Irish Pub Pokhara on December 23, Wednesday
Citing the example of how well-off Nepalis spend millions of rupees vacationing abroad, Tulachan suggests local businesses improve infrastructure and customize businesses to cater to these tourists and keep the money in the country. While most businesses in tourist hubs were formerly focused on international guests, Tulachan suggests a change in approach.
Expressing doubt about the prospects of the proposed two-day weekly holiday and the ‘Internal Tourism Year 2021,’ especially after tourism minister Yogesh Bhattarai’s recent resignation, Tulachan urges a collective effort of all three tiers of government as well as stakeholders in tourism to boost domestic tourism.
Hari Poudel, manager of Lakeside’s famous Paradiso Sports Bar, formerly known as Club Amsterdam, is optimistic too. “We opened fully from September and have done good business since. We would be more than happy if the present situation continues,” Poudel says. He seconds Tulachan that venues now have to adapt to domestic tourists, which means a change in food, ambience, and music, among other factors.

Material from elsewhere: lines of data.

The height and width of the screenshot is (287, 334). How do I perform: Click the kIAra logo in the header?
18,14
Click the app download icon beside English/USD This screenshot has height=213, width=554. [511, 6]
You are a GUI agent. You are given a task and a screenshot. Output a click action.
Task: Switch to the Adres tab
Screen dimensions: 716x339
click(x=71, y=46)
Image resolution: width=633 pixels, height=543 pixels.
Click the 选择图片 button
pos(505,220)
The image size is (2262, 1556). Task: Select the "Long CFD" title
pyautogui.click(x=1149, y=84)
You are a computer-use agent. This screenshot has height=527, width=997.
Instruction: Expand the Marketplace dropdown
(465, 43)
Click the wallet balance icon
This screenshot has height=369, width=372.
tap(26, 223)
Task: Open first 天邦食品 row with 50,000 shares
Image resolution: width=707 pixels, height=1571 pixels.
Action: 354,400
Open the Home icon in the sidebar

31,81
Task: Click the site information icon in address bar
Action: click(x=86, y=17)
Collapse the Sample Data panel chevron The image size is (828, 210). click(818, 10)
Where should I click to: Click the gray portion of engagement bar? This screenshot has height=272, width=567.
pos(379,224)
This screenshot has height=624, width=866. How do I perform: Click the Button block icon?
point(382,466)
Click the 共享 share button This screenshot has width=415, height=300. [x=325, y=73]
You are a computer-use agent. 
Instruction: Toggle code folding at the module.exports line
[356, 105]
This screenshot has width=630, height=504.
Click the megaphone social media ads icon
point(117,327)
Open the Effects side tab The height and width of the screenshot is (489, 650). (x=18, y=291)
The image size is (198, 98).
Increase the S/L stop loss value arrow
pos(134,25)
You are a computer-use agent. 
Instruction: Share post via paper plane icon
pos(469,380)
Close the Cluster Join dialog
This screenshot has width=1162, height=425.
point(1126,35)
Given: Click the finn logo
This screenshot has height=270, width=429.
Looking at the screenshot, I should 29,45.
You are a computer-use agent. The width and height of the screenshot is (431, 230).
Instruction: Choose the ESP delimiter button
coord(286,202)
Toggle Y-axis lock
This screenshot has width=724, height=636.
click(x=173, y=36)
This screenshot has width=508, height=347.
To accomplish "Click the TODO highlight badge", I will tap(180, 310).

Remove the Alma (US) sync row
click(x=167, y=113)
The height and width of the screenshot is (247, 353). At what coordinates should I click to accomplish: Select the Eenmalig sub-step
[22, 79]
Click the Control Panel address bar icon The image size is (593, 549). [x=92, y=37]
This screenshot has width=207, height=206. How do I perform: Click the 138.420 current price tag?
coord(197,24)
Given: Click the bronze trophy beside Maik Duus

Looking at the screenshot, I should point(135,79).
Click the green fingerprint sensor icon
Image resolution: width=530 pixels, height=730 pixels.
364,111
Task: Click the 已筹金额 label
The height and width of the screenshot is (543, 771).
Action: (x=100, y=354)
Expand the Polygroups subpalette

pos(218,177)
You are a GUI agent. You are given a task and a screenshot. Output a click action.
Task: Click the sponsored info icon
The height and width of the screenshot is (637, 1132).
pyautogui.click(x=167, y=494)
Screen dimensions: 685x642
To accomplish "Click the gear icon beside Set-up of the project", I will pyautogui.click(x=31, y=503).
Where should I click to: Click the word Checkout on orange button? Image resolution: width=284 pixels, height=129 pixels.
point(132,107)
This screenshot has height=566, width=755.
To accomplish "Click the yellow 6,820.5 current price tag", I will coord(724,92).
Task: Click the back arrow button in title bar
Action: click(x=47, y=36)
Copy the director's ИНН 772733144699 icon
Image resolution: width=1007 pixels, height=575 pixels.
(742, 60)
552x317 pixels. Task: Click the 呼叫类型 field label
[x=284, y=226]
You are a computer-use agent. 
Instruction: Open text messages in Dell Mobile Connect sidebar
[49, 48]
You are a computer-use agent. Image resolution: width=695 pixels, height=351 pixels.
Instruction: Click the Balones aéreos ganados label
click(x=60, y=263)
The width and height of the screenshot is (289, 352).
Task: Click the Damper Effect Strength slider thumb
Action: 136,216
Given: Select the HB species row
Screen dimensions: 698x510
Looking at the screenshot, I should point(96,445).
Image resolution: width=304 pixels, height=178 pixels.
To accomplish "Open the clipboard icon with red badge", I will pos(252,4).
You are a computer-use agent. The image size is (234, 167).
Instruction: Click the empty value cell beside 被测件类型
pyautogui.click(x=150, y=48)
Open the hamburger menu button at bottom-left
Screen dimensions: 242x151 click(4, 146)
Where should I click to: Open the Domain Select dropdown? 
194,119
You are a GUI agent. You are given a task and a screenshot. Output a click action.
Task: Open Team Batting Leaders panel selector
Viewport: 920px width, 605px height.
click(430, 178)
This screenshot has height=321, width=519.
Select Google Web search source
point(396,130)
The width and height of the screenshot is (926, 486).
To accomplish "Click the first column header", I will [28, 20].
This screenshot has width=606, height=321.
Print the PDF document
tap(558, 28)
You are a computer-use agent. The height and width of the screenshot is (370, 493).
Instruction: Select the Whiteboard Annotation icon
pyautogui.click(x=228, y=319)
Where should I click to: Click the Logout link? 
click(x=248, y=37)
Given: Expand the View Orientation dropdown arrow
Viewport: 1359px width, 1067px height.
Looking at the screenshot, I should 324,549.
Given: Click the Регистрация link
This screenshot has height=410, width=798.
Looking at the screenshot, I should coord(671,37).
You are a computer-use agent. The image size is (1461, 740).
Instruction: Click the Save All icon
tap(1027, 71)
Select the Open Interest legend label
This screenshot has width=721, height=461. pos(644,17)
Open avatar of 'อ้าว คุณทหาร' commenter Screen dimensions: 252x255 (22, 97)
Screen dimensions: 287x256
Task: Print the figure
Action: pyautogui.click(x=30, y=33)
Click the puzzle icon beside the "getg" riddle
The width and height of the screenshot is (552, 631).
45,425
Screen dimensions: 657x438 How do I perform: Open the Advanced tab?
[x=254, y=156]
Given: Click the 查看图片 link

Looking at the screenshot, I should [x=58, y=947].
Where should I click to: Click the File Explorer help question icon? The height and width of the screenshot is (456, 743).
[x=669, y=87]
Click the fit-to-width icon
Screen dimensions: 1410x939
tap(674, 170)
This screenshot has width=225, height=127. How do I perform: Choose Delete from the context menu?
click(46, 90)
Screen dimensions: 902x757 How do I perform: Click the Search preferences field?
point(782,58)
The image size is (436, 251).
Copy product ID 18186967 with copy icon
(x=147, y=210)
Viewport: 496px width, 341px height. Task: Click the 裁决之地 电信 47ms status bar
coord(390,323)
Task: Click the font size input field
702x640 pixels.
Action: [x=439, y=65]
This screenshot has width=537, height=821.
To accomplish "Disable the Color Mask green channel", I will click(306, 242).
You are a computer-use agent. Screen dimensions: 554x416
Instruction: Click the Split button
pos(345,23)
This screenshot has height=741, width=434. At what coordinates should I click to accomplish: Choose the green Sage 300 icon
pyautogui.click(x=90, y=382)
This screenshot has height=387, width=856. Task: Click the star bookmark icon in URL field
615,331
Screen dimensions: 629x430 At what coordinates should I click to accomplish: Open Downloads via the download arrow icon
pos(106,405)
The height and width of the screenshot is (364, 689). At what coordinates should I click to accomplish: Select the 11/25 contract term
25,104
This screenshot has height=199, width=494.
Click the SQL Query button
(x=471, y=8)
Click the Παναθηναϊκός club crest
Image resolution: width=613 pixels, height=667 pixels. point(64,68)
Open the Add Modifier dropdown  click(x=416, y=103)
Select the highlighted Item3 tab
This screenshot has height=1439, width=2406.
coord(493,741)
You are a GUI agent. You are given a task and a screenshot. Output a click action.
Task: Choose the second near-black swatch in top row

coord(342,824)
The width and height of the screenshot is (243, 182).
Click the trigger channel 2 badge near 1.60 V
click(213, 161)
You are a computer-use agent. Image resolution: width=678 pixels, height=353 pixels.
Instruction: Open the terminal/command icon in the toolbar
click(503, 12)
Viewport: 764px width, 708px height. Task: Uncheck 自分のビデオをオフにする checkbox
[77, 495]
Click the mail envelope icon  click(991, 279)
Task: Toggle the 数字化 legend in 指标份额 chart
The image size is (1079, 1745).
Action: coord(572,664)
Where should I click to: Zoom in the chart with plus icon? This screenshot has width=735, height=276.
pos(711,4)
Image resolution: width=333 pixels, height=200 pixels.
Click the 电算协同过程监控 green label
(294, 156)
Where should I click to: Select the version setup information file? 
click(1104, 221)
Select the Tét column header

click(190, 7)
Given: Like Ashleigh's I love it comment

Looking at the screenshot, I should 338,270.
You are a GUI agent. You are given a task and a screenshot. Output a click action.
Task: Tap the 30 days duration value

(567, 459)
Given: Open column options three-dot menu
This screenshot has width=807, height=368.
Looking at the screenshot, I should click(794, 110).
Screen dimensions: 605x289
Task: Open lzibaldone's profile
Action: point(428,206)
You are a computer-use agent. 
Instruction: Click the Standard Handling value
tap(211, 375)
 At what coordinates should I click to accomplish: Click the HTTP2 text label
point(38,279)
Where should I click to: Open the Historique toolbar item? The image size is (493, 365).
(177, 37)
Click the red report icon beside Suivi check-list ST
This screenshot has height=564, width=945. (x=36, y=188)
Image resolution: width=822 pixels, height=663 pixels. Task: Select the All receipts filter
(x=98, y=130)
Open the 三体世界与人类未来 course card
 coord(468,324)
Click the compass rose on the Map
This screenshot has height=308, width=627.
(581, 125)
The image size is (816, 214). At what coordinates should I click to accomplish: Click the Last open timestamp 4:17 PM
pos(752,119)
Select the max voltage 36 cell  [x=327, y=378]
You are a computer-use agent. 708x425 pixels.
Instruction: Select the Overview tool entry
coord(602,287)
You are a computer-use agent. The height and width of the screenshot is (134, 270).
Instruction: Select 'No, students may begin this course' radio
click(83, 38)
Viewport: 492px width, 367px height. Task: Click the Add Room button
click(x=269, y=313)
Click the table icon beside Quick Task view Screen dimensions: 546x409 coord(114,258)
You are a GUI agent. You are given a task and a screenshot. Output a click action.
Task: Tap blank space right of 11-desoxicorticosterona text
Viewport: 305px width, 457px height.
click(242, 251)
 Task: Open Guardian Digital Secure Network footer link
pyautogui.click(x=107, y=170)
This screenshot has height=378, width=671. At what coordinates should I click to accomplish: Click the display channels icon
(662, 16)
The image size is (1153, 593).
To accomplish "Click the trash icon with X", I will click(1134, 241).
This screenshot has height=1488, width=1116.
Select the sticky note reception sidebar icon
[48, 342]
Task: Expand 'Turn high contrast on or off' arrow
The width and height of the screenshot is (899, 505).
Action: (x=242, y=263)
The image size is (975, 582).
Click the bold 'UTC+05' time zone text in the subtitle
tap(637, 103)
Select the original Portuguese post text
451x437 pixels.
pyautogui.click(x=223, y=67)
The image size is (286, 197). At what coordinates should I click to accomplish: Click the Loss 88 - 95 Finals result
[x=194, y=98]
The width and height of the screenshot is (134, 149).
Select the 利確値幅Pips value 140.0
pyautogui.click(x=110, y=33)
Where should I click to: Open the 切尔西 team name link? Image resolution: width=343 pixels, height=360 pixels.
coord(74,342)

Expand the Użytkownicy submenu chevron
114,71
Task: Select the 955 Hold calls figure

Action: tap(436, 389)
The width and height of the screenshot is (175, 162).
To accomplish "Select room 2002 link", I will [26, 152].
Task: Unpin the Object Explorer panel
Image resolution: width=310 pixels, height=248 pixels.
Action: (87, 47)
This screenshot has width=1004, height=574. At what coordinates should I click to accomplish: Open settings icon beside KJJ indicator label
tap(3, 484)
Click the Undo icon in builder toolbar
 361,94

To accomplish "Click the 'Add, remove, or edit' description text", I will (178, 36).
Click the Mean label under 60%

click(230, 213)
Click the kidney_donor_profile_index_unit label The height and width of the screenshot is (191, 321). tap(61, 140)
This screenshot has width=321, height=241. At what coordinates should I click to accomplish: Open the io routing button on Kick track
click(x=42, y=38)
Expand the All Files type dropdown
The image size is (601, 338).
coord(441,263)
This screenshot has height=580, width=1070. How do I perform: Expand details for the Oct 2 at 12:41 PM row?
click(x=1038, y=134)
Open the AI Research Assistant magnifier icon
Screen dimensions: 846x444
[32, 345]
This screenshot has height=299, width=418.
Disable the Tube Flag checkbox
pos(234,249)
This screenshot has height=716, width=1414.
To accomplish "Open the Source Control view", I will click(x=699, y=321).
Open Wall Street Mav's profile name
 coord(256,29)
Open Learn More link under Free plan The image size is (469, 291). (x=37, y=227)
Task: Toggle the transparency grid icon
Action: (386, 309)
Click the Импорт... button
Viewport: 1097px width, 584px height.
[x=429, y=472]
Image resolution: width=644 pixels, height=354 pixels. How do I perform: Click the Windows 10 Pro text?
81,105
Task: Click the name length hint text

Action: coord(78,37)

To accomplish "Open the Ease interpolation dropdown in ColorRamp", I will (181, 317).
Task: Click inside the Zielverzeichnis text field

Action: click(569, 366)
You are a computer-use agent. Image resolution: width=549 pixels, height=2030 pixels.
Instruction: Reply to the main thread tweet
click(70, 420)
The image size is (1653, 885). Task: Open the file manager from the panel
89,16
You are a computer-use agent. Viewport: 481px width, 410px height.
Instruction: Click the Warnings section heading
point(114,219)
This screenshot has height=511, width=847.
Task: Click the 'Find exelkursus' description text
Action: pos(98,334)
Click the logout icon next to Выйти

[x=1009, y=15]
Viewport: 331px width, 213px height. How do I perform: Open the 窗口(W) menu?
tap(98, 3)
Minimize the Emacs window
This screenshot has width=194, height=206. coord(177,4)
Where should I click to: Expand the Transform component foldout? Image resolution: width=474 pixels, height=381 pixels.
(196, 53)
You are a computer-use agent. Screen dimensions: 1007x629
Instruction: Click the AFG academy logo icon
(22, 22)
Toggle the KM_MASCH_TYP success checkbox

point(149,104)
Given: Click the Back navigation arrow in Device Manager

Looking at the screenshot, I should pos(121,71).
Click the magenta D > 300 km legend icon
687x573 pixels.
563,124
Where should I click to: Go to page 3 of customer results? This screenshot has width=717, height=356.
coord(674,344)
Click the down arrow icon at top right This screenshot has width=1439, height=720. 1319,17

Recalling how the streets of Lakeside were filled with vehicles from Kathmandu during Dashain, Poudel expects the same during the street festival. As there has been ‘negligible number of covid infections’ in the area, Poudel believes the outdoor festival will send a positive message about Pokhara’s tourism industry to the rest of the country.
Paragliding pilot Trisha Bomjan does not share the optimism though.
A seasoned flier who has been working in Pokhara for six years, Bomjan says these are desperate times for paragliders in Pokahra. “We have been giving 60-70 percent discount on paragliding services, which leaves us with almost nothing after you cut our expenses, other fees and paragliding companies’ commissions,” Bomjan says.
The main paragliding clients are international tourists, Bomjan informs. But now the roughly 400 pilots in Pokhara are making do with what little they make flying domestic tourists at heavily discounted rates. Also the accident last month, when a pilot died and a passenger sustained heavy injuries, drastically decreased the number of local passengers, Bomjan says. From 1,000-1,200 flights per day, the number has come down to 100-200, leaving many pilots without any work.
This brings us back to Tulachan who says that Pokhara might still attract local tourists but only if it can do more than bare minimum for visitors. Besides restaurants and bars, adventure tourism as well as other tourist activities need an overhaul to cater mostly to Nepalis. Adventure sports like zipline, bungee and paragliding are still niche among Nepali tourists and mostly a one-time affair. Also, their food habits are vastly different to foreigners’.
This suggests that as with most other businesses, constant adaption is the new name of the game for Pokhara’s tourism-related enterprises.